(Dataset entries)
——

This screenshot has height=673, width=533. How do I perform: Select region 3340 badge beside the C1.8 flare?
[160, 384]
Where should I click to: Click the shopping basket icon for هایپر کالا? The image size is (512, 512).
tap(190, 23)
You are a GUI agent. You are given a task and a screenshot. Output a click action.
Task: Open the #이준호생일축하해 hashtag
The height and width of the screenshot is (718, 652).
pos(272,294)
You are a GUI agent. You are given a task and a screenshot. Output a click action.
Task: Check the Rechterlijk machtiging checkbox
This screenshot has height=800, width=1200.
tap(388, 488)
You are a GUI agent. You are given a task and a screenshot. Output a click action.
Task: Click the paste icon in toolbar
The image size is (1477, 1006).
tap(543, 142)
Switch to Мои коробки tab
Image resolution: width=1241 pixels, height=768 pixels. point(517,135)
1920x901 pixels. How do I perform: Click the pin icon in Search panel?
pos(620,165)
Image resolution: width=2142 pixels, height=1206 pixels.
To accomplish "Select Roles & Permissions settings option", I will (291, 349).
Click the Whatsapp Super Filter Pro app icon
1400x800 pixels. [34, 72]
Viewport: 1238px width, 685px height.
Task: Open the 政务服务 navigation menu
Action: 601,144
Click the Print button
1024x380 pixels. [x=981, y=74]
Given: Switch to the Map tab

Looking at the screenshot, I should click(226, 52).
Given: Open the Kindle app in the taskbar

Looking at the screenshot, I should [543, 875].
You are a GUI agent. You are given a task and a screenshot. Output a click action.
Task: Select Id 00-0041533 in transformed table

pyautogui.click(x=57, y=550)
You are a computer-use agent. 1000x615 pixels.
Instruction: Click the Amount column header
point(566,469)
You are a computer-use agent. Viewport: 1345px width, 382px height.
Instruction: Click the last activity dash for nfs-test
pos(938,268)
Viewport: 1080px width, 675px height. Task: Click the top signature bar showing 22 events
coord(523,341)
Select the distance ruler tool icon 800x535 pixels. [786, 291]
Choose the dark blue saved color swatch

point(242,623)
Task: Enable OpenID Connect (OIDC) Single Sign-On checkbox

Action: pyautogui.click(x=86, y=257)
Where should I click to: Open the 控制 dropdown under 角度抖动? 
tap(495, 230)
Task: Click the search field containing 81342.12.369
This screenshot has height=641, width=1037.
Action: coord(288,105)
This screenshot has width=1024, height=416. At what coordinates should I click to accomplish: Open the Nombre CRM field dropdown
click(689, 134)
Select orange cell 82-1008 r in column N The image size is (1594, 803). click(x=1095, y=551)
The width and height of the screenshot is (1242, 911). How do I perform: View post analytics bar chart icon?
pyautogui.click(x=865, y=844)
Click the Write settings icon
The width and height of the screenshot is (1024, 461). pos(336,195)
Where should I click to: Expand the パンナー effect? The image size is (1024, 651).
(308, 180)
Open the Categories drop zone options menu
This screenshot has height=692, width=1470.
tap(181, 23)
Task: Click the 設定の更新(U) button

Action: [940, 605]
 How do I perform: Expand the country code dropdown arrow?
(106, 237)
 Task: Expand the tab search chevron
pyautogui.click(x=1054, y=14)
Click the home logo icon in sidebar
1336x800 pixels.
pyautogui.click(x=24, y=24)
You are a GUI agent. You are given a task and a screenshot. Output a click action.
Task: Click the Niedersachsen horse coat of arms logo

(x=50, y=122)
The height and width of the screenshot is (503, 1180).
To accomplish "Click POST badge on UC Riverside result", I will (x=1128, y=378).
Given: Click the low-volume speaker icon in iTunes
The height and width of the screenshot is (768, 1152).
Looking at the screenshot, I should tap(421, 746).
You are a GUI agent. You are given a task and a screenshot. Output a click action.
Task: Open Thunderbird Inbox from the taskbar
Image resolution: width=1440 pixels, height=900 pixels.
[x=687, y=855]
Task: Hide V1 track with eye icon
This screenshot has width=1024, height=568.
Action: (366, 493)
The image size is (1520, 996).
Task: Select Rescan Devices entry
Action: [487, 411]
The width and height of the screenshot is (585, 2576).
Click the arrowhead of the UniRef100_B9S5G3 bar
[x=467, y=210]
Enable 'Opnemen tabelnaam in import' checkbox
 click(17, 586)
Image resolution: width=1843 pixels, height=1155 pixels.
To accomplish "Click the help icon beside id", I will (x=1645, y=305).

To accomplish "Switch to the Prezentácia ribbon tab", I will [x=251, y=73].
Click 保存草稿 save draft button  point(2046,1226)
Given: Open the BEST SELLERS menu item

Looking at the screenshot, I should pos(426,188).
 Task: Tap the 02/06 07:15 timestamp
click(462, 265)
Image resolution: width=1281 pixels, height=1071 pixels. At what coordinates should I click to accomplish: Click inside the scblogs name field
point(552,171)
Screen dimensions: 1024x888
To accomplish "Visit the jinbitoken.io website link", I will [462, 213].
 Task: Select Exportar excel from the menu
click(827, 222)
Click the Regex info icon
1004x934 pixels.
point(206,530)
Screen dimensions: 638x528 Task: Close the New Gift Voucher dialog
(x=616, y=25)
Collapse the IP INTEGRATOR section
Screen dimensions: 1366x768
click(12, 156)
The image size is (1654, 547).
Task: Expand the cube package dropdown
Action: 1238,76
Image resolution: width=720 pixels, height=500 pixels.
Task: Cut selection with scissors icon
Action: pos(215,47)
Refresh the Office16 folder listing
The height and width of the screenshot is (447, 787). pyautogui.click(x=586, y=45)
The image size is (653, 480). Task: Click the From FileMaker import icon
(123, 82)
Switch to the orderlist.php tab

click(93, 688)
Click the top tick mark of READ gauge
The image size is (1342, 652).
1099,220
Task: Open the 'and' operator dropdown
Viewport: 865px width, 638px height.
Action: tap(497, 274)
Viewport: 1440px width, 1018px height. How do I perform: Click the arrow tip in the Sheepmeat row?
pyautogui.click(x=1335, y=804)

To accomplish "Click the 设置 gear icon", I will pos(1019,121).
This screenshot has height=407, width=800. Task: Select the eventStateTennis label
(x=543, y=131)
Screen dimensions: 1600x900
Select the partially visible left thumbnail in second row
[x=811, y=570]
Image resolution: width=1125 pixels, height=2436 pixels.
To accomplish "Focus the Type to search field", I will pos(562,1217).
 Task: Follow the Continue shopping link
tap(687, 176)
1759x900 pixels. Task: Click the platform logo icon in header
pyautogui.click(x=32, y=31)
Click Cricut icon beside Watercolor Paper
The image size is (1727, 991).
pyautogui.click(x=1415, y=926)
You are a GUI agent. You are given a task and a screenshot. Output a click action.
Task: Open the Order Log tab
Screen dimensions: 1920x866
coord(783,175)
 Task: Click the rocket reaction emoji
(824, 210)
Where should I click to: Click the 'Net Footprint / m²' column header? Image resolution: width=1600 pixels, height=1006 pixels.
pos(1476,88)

——

YOUR TASK - Each record above should be retyped in full, exactly as shown.

OUTPUT -
This screenshot has height=673, width=533. How do I perform: Select region 3340 badge beside the C1.8 flare?
[160, 384]
Where should I click to: Click the shopping basket icon for هایپر کالا? The image size is (512, 512).
tap(190, 23)
You are a GUI agent. You are given a task and a screenshot. Output a click action.
Task: Open the #이준호생일축하해 hashtag
The height and width of the screenshot is (718, 652).
pos(272,294)
You are a GUI agent. You are given a task and a screenshot. Output a click action.
Task: Check the Rechterlijk machtiging checkbox
This screenshot has height=800, width=1200.
tap(388, 488)
You are a GUI agent. You are given a task and a screenshot. Output a click action.
Task: Click the paste icon in toolbar
The image size is (1477, 1006).
tap(543, 142)
Switch to Мои коробки tab
Image resolution: width=1241 pixels, height=768 pixels. point(517,135)
1920x901 pixels. How do I perform: Click the pin icon in Search panel?
pos(620,165)
Image resolution: width=2142 pixels, height=1206 pixels.
To accomplish "Select Roles & Permissions settings option", I will (291, 349).
Click the Whatsapp Super Filter Pro app icon
1400x800 pixels. [34, 72]
Viewport: 1238px width, 685px height.
Task: Open the 政务服务 navigation menu
Action: 601,144
Click the Print button
1024x380 pixels. [x=981, y=74]
Given: Switch to the Map tab

Looking at the screenshot, I should click(226, 52).
Given: Open the Kindle app in the taskbar

Looking at the screenshot, I should [543, 875].
You are a GUI agent. You are given a task and a screenshot. Output a click action.
Task: Select Id 00-0041533 in transformed table

pyautogui.click(x=57, y=550)
You are a computer-use agent. 1000x615 pixels.
Instruction: Click the Amount column header
point(566,469)
You are a computer-use agent. Viewport: 1345px width, 382px height.
Instruction: Click the last activity dash for nfs-test
pos(938,268)
Viewport: 1080px width, 675px height. Task: Click the top signature bar showing 22 events
coord(523,341)
Select the distance ruler tool icon 800x535 pixels. [786, 291]
Choose the dark blue saved color swatch

point(242,623)
Task: Enable OpenID Connect (OIDC) Single Sign-On checkbox

Action: pyautogui.click(x=86, y=257)
Where should I click to: Open the 控制 dropdown under 角度抖动? 
tap(495, 230)
Task: Click the search field containing 81342.12.369
This screenshot has height=641, width=1037.
Action: coord(288,105)
This screenshot has width=1024, height=416. At what coordinates should I click to accomplish: Open the Nombre CRM field dropdown
click(689, 134)
Select orange cell 82-1008 r in column N The image size is (1594, 803). click(x=1095, y=551)
The width and height of the screenshot is (1242, 911). How do I perform: View post analytics bar chart icon?
pyautogui.click(x=865, y=844)
Click the Write settings icon
The width and height of the screenshot is (1024, 461). pos(336,195)
Where should I click to: Expand the パンナー effect? The image size is (1024, 651).
(308, 180)
Open the Categories drop zone options menu
This screenshot has height=692, width=1470.
tap(181, 23)
Task: Click the 設定の更新(U) button

Action: [940, 605]
 How do I perform: Expand the country code dropdown arrow?
(106, 237)
 Task: Expand the tab search chevron
pyautogui.click(x=1054, y=14)
Click the home logo icon in sidebar
1336x800 pixels.
pyautogui.click(x=24, y=24)
You are a GUI agent. You are given a task and a screenshot. Output a click action.
Task: Click the Niedersachsen horse coat of arms logo

(x=50, y=122)
The height and width of the screenshot is (503, 1180).
To accomplish "Click POST badge on UC Riverside result", I will (x=1128, y=378).
Given: Click the low-volume speaker icon in iTunes
The height and width of the screenshot is (768, 1152).
Looking at the screenshot, I should tap(421, 746).
You are a GUI agent. You are given a task and a screenshot. Output a click action.
Task: Open Thunderbird Inbox from the taskbar
Image resolution: width=1440 pixels, height=900 pixels.
[x=687, y=855]
Task: Hide V1 track with eye icon
This screenshot has width=1024, height=568.
Action: (366, 493)
The image size is (1520, 996).
Task: Select Rescan Devices entry
Action: [487, 411]
The width and height of the screenshot is (585, 2576).
Click the arrowhead of the UniRef100_B9S5G3 bar
[x=467, y=210]
Enable 'Opnemen tabelnaam in import' checkbox
 click(17, 586)
Image resolution: width=1843 pixels, height=1155 pixels.
To accomplish "Click the help icon beside id", I will (x=1645, y=305).

To accomplish "Switch to the Prezentácia ribbon tab", I will [x=251, y=73].
Click 保存草稿 save draft button  point(2046,1226)
Given: Open the BEST SELLERS menu item

Looking at the screenshot, I should pos(426,188).
 Task: Tap the 02/06 07:15 timestamp
click(462, 265)
Image resolution: width=1281 pixels, height=1071 pixels. At what coordinates should I click to accomplish: Click inside the scblogs name field
point(552,171)
Screen dimensions: 1024x888
To accomplish "Visit the jinbitoken.io website link", I will [462, 213].
 Task: Select Exportar excel from the menu
click(827, 222)
Click the Regex info icon
1004x934 pixels.
point(206,530)
Screen dimensions: 638x528 Task: Close the New Gift Voucher dialog
(x=616, y=25)
Collapse the IP INTEGRATOR section
Screen dimensions: 1366x768
click(12, 156)
The image size is (1654, 547).
Task: Expand the cube package dropdown
Action: 1238,76
Image resolution: width=720 pixels, height=500 pixels.
Task: Cut selection with scissors icon
Action: pos(215,47)
Refresh the Office16 folder listing
The height and width of the screenshot is (447, 787). pyautogui.click(x=586, y=45)
The image size is (653, 480). Task: Click the From FileMaker import icon
(123, 82)
Switch to the orderlist.php tab

click(93, 688)
Click the top tick mark of READ gauge
The image size is (1342, 652).
1099,220
Task: Open the 'and' operator dropdown
Viewport: 865px width, 638px height.
Action: tap(497, 274)
Viewport: 1440px width, 1018px height. How do I perform: Click the arrow tip in the Sheepmeat row?
pyautogui.click(x=1335, y=804)

To accomplish "Click the 设置 gear icon", I will pos(1019,121).
This screenshot has height=407, width=800. Task: Select the eventStateTennis label
(x=543, y=131)
Screen dimensions: 1600x900
Select the partially visible left thumbnail in second row
[x=811, y=570]
Image resolution: width=1125 pixels, height=2436 pixels.
To accomplish "Focus the Type to search field", I will pos(562,1217).
 Task: Follow the Continue shopping link
tap(687, 176)
1759x900 pixels. Task: Click the platform logo icon in header
pyautogui.click(x=32, y=31)
Click Cricut icon beside Watercolor Paper
The image size is (1727, 991).
pyautogui.click(x=1415, y=926)
You are a GUI agent. You are given a task and a screenshot. Output a click action.
Task: Open the Order Log tab
Screen dimensions: 1920x866
coord(783,175)
 Task: Click the rocket reaction emoji
(824, 210)
Where should I click to: Click the 'Net Footprint / m²' column header? Image resolution: width=1600 pixels, height=1006 pixels.
pos(1476,88)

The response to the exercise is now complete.